[ECCV 2026] PriorTR: Accelerating Multimodal Large Language Models with Prior-Corrected Token Reduction

Zengjie Chen^1,2, Yuxiang Cai^1,2,*, Jingcai Guo³, Taotao Cai⁴, Jianwei Yin^1,2, Zhi Chen^4,*

¹School of Software Technology, Zhejiang University ²Zhejiang Key Lab of Digital-Intelligence Service Technology
³The Hong Kong Polytechnic University ⁴The University of Southern Queensland
^*Corresponding authors

TL;DR — Attention-based visual token pruning is dominated by a model-induced prior: an MLLM attends to certain regions even with no instruction. PriorTR corrects this by contrasting the task-conditioned attention P with an instruction-agnostic prior Q (estimated from a null token within a single forward pass) and ranks tokens by V-Information S = P · log(P / Q). It is training-free, keeps 99.5% of full accuracy at 1/3 of the tokens (and 94.5% at 1/9), and works across image and video MLLMs.

📜 News

[2026-06-20] 🎉 Code released — PriorTR across LLaVA-1.5, InternVL2.5, Qwen3-VL, and Video-LLaVA, with a unified runner.
[2026-06-18] 🎉 PriorTR is accepted to ECCV 2026!
[coming soon] 📄 arXiv preprint.

📖 Introduction

Visual token reduction accelerates Multimodal Large Language Models (MLLMs) by pruning redundant image tokens at an early decoder layer. Most methods rank tokens by raw text–visual attention, but we show this ranking is confounded by a model-induced prior — even without any textual instruction, the model focuses on certain task-agnostic regions, which suppresses the attention of genuinely instruction-relevant tokens and raises the risk that they are discarded.

PriorTR (Prior-Corrected Token Reduction) explicitly separates task-conditioned attention from this prior. It introduces a null token (e.g., the separator \n) that, under the causal mask, cannot see the instruction and therefore serves as an instruction-agnostic probe — estimating the prior Q and the task posterior P within the same attention block, with no duplicated forward pass. Each visual token is scored by its V-usable information contribution S = P · log(P / Q), and the top-K tokens are physically retained so every subsequent layer operates on a shortened visual sequence.

💡 Highlights

🔥 Training-free & plug-in. No fine-tuning and no extra parameters — drop PriorTR into a frozen MLLM.

REQUIREMENT
Return the part of the project page text starting at "TL;DR — Attention-based" and ending at "to ECCV 2026!", copied word for word.

DATA
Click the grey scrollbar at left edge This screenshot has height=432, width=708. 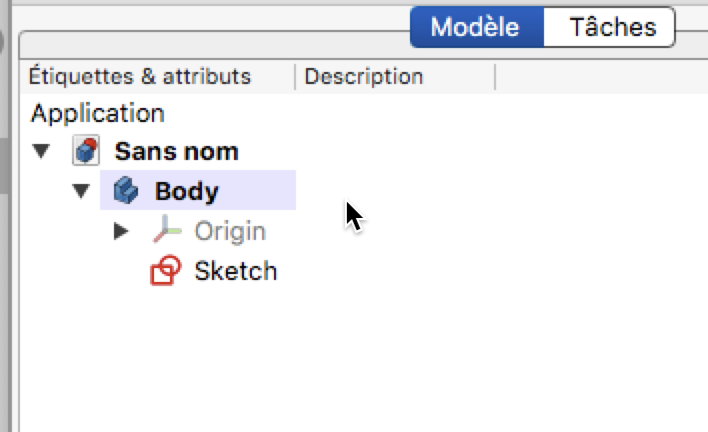[4, 165]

RESULT BELOW
TL;DR — Attention-based visual token pruning is dominated by a model-induced prior: an MLLM attends to certain regions even with no instruction. PriorTR corrects this by contrasting the task-conditioned attention P with an instruction-agnostic prior Q (estimated from a null token within a single forward pass) and ranks tokens by V-Information S = P · log(P / Q). It is training-free, keeps 99.5% of full accuracy at 1/3 of the tokens (and 94.5% at 1/9), and works across image and video MLLMs.

📜 News

[2026-06-20] 🎉 Code released — PriorTR across LLaVA-1.5, InternVL2.5, Qwen3-VL, and Video-LLaVA, with a unified runner.
[2026-06-18] 🎉 PriorTR is accepted to ECCV 2026!